Doch plötzlich tut sich etwas auf der Spitze der Pyramide. Wie ein Funke von einem Feuerstein blitzt plötzlich ein heller Schein auf. Durch seine Wimpern blinzelt der Pharao hinauf. Ra nimmt sein Opfer an! Er setzt sich quasi auf die Pyramide und nimmt sie in Besitz! Zum ersten Mal in ihrer Geschichte werden die Ägypter zwei Sonnen am Himmel stehen sehen, eine hoch oben am Himmel und eine auf der Spitze der neuen Pyramide.

Khufu füllt seine Lungen mit Luft und ruft so laut er kann: »Raaaaa!«

Die Menschen unter ihm erheben sich und blicken nun ihrerseits auf das Wunder aus Stein und Gold. Ein aufgeregtes Murmeln setzt ein und Khufu ruft den Vater der Götter ein zweites Mal an.

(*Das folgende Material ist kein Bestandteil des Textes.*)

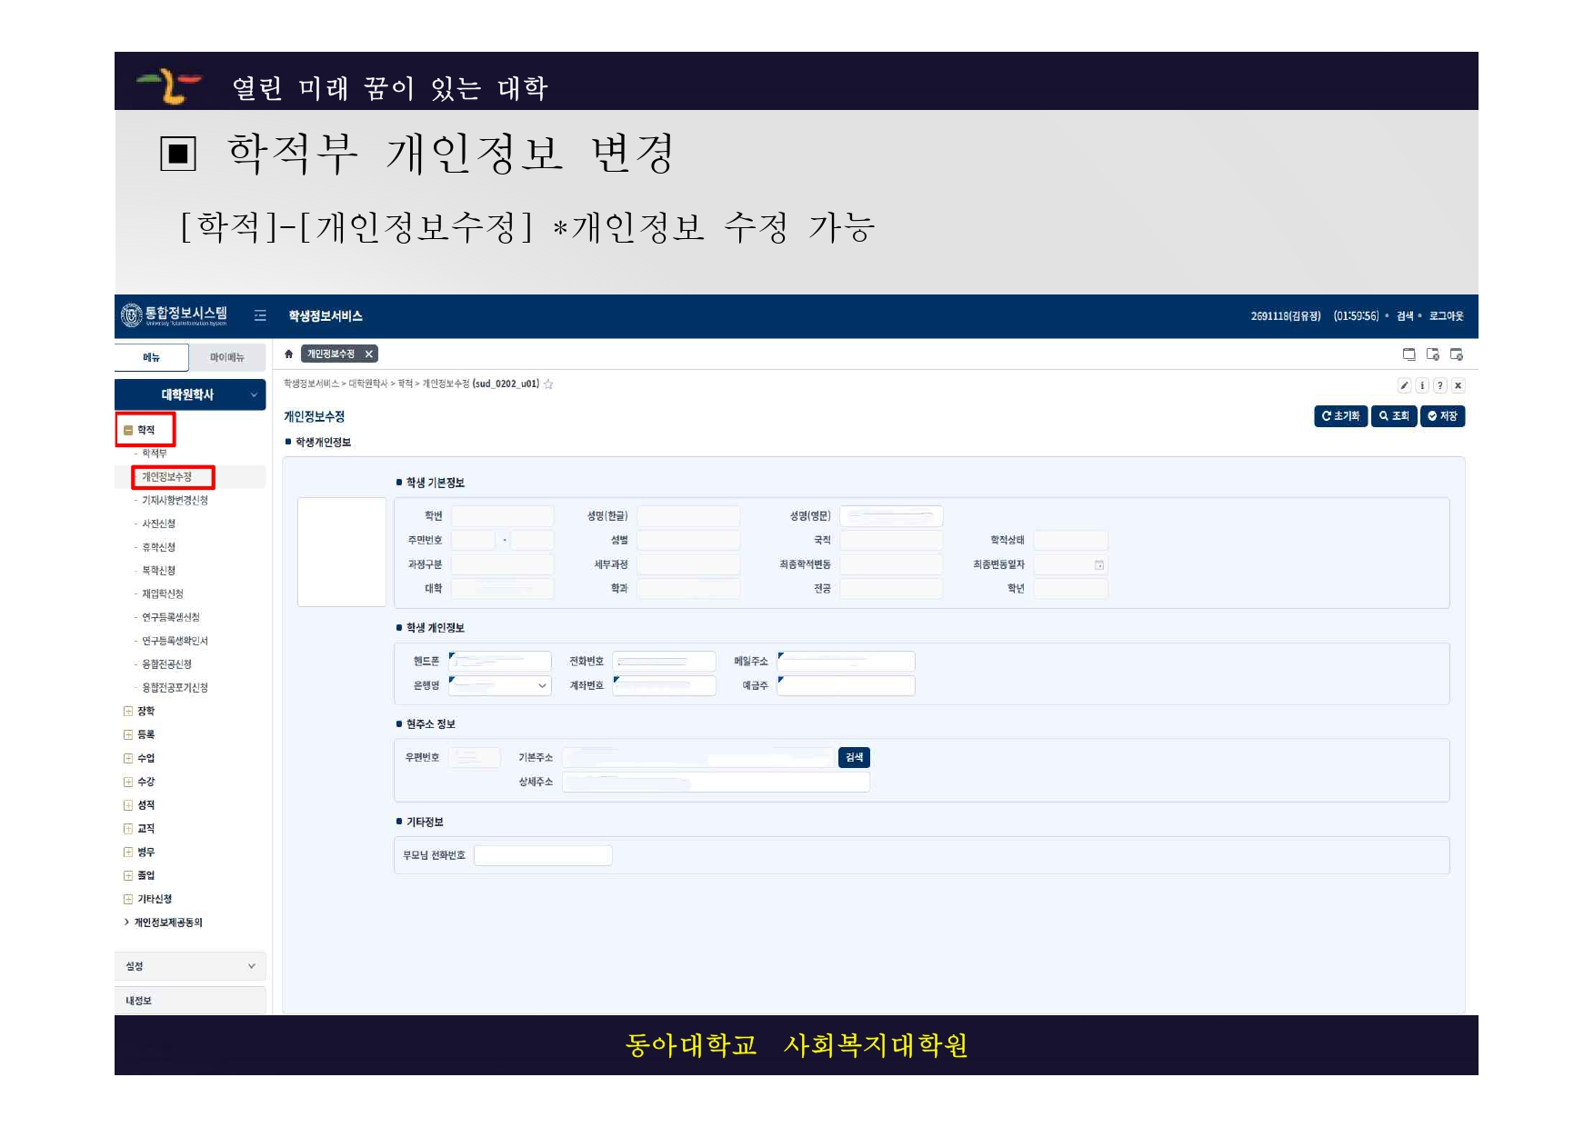Switch to the 마이메뉴 tab

[x=226, y=358]
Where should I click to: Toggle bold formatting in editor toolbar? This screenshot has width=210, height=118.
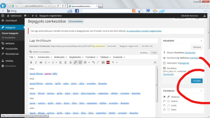pos(31,63)
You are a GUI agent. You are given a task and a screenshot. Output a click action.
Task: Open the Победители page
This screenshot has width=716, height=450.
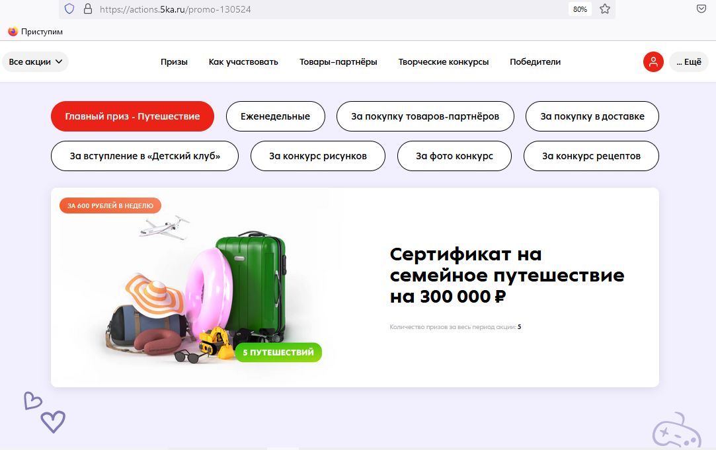point(535,62)

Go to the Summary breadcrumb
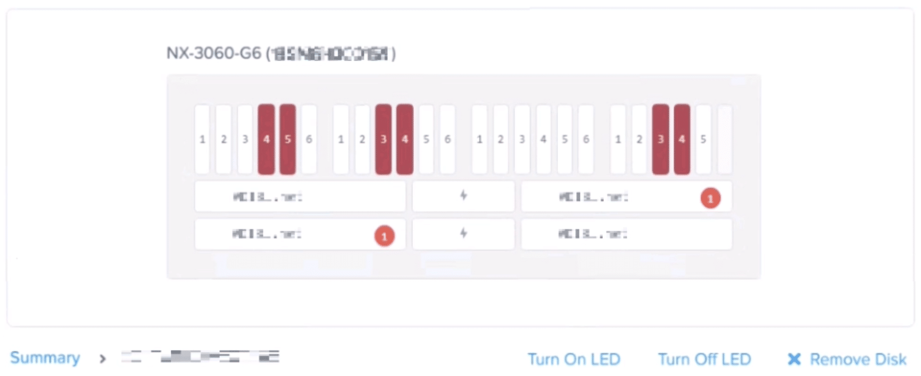(45, 358)
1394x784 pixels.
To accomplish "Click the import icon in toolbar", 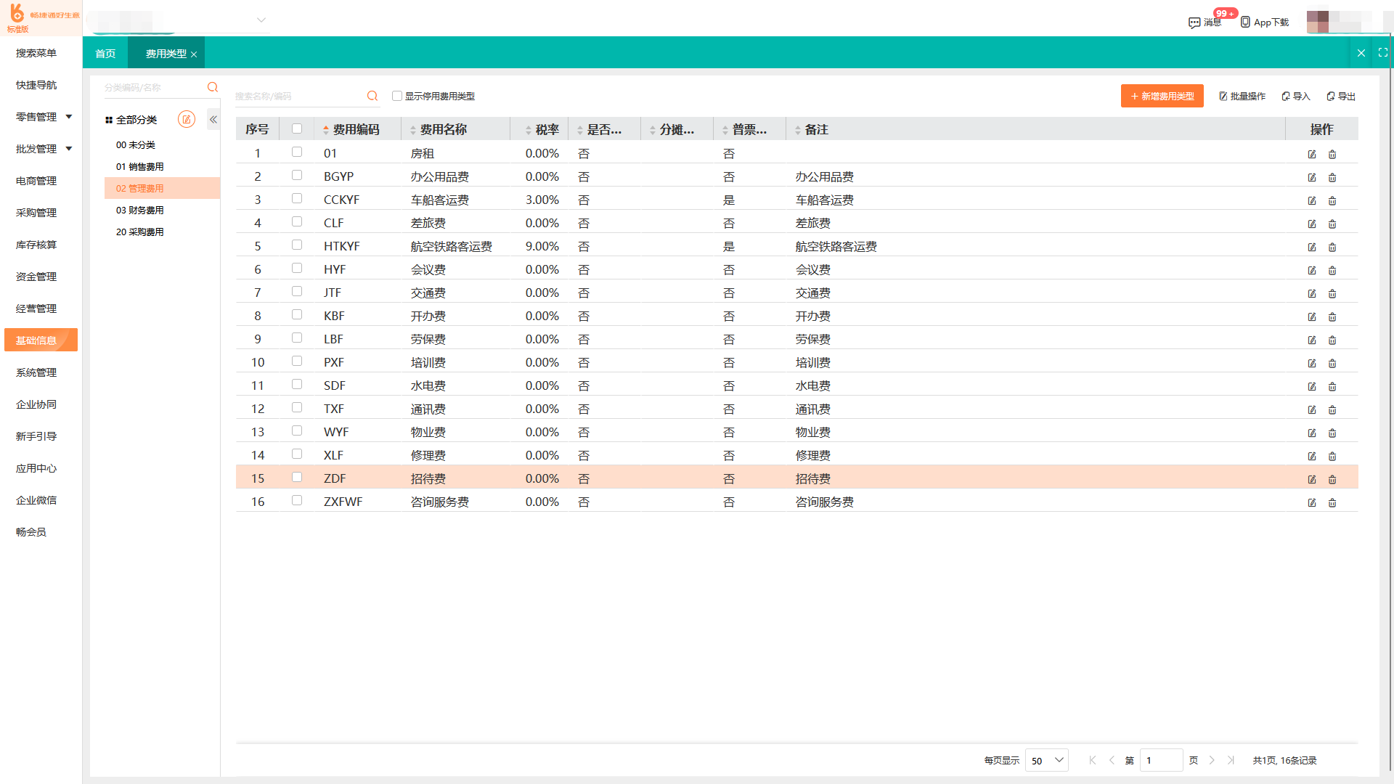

Dieses Mal greift ein Chor von abertausenden dröhnenden Stimmen den Namen des Gottes auf. Tausende bunte Fahnen und Wimpel werden geschwenkt und vielstimmiger Jubel brandet ohrenbetäubend zu ihm hoch. Das große Werk, an dem über dreißig Sommer lang gebaut worden ist, ist vollendet. Ra hat ihm seinen Segen erteilt. Jetzt – endlich – kann Khufu sich entspannen, denn die in der Pyramide verschlossenen Geheimnisse werden für alle Zeiten sicher verwahrt bleiben …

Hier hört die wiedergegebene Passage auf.